I’ve have spent the past several weeks preaching through the Gospel of Mark, and Ryle’s commentary has been an oft-used resourced. I read ahead, I re-read, then read ahead again. It was during a read ahead moment I stumbled upon this quote:
What are we doing with the Gospel? We live in a Christian land. We have the Bible in our houses. We hear of the salvation of the Gospel frequently every year. But have we received it into our hearts? Have we really obeyed it in our lives? Have we, in short, laid hold on the hope set before us, taken up the cross, and followed Christ? If not, we are far worse than the heathen, who bow down to stocks and stones. We are far more guilty than the people of Sodom and Gomorrah. They never heard the Gospel, and therefore never rejected it. But as for us, we hear the Gospel, and yet will not believe. May we search our own hearts, and take heed that we do not ruin our own souls! – Expository Thoughts on the Gospels: Mark, [Carlisle, PA: Banner of Truth, 1985], 115.

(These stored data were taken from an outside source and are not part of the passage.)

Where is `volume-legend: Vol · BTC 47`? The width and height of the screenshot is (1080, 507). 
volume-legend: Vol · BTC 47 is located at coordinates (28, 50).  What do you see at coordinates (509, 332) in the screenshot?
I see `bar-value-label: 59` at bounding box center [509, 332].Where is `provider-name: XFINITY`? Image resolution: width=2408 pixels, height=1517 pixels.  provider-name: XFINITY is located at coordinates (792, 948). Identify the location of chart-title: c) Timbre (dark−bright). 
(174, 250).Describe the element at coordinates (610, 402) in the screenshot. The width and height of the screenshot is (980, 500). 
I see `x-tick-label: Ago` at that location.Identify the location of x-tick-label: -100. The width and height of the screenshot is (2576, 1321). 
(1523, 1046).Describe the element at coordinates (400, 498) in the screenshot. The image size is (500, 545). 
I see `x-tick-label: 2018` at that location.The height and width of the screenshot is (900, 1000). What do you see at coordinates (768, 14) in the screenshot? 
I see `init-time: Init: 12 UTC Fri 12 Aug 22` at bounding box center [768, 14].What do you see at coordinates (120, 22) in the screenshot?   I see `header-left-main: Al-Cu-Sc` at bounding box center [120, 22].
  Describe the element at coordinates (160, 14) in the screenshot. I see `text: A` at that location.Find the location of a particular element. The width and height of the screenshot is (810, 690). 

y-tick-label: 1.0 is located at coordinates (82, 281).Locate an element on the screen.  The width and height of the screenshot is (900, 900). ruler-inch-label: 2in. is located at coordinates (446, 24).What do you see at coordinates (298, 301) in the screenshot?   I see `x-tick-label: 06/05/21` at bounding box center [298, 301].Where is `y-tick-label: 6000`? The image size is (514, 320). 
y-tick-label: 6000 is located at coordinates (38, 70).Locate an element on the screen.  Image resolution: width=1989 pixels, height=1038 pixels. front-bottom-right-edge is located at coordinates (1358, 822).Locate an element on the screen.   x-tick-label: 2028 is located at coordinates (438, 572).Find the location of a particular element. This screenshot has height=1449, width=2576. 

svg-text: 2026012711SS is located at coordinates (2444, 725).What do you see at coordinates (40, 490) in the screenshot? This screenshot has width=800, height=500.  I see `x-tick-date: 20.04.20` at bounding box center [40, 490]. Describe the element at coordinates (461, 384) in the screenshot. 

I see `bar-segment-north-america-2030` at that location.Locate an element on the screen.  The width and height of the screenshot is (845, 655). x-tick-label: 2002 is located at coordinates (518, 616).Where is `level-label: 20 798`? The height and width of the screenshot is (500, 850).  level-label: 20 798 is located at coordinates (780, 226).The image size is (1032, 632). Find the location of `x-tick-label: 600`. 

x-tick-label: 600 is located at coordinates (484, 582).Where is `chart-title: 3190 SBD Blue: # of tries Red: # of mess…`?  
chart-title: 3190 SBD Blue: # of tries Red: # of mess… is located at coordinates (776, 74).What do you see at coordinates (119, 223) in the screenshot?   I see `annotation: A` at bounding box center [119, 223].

Written in 1857, the question is still very much a valid one – what are we doing with the gospel? One of the reasons I appreciate Ryle so much is that he is both incisive and practical. He is not prone to fluff. The 3 follow up questions he asks are worthy of our attention, as is his strong urging at the end to search our own hearts. Examine ourselves, not in a checklist Christianity approach, but examine ourselves for evidence of the gospel being at work in our hearts. I’d like to think it is the result of wisdom and maturity, but more likely it is birthed in an awareness of my limitations and out of necessity, I am daily having to come back to questions like this. I daily have to come back to examining my heart. In examining my heart, I must be wary of not looking for a performance rating, trying to assess my standing based on how I have done. Rather, I must come back to realizing that I am incapable of doing anything anyway, which is why I need the gospel – everyday. The antidote to fear, complacency, worry, pride and a whole bunch of other things I am tempted towards – everyday – is the gospel, which when applied – everyday – frees me from those things, frees me from the performance trap, frees me from my own artificially crafted and self serving criteria. That is one of the innumerable measures of the “hope set before us”, that my hope is not found in me, my abilities, or my strength. Rather hope is found in Christ and Christ alone. Why did this quote jump out at me? Because I can so easily find myself ignoring the gospel. I hear the gospel, I preach the gospel, but am I thinking/speaking/acting/living in light of the reality of the gospel’s work in my life? Am I taking the gospel seriously? Am I appropriating the full benefit of the gospel everyday? Am I examining my heart and soul on a regular basis? Are you? What are you doing with the gospel?